Adam Kluger is an American music manager, and the founder and CEO of the Kluger Agency, an agency that arranges product placements in music videos and on musical recordings.

==Early life==
Kluger grew up in Tampa, Florida. Between 2004 and 2006 Kluger attended Santa Fe College in Gainesville, Florida and attended a certificate program in music business and production in Los Angeles, taking classes on topics including royalties and audio engineering. In 2008 he formed his own boutique advertising firm, focusing on product placement in music videos and song recordings called the Kluger Agency.

==Career==
Kluger's first client was Interscope Records, who hired Kluger to find placement for the artist Lady Gaga for one of her first music videos, before her album The Fame launched the artist's career. Kluger placed the brand Vixen's Visions at the tail end of the video "Beautiful, Dirty, Rich". His next placement was for the brand Drank in a series of hip hop videos. The success of his business plan caused some controversy among music industry observers. A Wired magazine blog, for example, criticized the concept of having artists paid for using brand names in their songs, writing that if an artist chooses to use product names in their songs they should not be compensated.

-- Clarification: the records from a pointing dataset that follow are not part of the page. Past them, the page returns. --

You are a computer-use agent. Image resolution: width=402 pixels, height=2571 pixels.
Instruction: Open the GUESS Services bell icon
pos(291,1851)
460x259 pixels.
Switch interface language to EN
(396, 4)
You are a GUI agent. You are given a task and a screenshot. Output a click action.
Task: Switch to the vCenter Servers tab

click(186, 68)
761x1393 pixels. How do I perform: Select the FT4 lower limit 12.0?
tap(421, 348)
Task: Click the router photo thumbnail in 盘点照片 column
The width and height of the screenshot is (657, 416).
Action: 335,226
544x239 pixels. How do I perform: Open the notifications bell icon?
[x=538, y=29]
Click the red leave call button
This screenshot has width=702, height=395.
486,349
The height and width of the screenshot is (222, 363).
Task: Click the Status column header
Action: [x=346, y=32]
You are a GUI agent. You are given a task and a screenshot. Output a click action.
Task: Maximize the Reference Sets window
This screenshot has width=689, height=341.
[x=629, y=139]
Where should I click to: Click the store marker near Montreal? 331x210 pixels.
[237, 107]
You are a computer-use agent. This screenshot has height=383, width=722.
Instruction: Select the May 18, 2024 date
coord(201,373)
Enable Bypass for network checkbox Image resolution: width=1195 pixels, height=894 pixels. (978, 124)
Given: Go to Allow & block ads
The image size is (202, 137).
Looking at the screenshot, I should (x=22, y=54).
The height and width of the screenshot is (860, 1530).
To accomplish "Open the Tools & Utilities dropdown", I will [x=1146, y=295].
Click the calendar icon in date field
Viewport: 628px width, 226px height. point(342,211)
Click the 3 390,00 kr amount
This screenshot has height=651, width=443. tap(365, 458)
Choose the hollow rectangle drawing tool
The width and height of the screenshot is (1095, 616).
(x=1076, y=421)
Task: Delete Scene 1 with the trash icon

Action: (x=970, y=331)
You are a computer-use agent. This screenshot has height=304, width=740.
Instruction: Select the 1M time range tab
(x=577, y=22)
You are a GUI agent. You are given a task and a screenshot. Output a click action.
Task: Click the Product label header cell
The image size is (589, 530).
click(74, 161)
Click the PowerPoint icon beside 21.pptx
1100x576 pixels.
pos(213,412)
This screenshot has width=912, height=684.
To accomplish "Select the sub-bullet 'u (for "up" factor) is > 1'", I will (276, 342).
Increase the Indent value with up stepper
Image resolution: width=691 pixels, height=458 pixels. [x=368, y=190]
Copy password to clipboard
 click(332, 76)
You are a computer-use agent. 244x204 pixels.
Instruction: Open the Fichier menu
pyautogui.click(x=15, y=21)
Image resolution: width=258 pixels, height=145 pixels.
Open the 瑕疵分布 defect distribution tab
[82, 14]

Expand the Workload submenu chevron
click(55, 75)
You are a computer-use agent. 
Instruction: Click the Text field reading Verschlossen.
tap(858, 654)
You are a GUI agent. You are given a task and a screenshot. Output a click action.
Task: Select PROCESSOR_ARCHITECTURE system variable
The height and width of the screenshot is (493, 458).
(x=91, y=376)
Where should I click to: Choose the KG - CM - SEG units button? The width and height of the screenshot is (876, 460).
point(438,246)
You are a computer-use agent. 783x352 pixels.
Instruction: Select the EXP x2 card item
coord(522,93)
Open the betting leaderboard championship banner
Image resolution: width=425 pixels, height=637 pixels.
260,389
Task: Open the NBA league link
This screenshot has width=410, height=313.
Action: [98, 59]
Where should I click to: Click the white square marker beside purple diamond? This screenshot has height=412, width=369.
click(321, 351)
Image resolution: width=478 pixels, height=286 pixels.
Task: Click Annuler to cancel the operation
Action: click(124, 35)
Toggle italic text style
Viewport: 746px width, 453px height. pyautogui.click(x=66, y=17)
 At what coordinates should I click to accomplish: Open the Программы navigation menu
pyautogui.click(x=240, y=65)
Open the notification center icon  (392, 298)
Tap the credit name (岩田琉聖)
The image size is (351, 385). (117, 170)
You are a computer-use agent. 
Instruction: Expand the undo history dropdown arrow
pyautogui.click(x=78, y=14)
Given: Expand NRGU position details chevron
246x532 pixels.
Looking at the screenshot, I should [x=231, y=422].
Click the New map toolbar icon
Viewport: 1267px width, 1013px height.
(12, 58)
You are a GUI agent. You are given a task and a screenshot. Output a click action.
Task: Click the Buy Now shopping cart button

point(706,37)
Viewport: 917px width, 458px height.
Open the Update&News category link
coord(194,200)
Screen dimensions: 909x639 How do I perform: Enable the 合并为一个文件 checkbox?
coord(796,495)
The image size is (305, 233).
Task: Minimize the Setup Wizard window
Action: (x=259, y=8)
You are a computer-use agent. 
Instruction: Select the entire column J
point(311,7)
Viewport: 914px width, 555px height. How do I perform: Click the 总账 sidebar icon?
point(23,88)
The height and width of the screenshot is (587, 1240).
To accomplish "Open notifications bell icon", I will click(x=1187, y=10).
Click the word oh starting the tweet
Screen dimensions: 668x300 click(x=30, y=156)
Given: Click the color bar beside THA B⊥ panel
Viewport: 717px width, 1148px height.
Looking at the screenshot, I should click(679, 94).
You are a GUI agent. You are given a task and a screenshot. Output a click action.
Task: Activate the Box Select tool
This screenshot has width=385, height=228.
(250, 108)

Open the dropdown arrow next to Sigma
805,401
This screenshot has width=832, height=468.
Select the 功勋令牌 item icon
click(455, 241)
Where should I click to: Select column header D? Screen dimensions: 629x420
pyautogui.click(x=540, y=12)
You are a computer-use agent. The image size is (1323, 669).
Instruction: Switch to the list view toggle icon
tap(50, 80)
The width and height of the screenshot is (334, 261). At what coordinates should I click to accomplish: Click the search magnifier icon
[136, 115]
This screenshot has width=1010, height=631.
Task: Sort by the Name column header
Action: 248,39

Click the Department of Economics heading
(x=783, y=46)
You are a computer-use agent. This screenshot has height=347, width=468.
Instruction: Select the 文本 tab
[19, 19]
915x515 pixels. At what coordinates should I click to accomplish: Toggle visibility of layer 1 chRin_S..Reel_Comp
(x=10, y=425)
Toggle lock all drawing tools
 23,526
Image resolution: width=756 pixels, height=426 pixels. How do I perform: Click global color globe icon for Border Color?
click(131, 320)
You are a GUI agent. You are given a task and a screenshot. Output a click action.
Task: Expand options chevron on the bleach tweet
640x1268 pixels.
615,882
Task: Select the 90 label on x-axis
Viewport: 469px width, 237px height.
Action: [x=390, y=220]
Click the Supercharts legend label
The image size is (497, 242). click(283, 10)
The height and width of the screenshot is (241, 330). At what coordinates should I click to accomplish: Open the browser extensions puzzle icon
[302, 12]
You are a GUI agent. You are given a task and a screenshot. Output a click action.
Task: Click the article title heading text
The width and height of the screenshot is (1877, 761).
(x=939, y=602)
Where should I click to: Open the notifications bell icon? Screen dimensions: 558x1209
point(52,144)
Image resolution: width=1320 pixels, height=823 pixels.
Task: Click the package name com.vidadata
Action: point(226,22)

Kluger works out of his offices in Los Angeles. In addition to being CEO of his own company, he manages musical artists individually. While not all of Kluger's clients are known, it was reported that his clients have included Lady Gaga, Kesha, Britney Spears, and Jennifer Lopez, in addition to artists like Christina Aguilera, Beyoncé and Eminem.

Kluger is also responsible for discovering and managing controversial social media star Bhad Bhabie, who signed a multimillion-dollar recording contract with Atlantic Records in 2017. She currently holds the record as the youngest female rapper of all time to chart on the Billboard Hot 100, and has subsequently reached multi-platinum sales status. His work has been used as a case study in several books and articles on music marketing.

In 2012 Forbes named Kluger one of their 30 most influential people in the music industry under the age of 30, citing that he brought in more than five million dollars a year in net revenues. The magazine has also interviewed Kluger in response to current events pertaining to the music and entertainment industries, as has Us Weekly. He had previously been nominated for the Billboard 30 under 30 in the music industry in 2011.

In 2019 Kluger launched Nontra Records, an independent record label and management company that manages several musical acts such as Lil Yachty and Bhad Bhabie. In 2021 Kluger launched Scoop Investments which together with his celebrity clients made its first investment of US$1 Million into Jewish dating app Lox Club. In 2021 Variety listed Kluger as one of the new leaders of Hollywood in its annual Hollywood New Leaders List

In 2025 Kluger launched Run Fast Racing, a celebrity horse racing venture along with partners Lil Wayne, Rauw Alejandro, and Lil Yachty. The company owns racehorses that compete in the USA.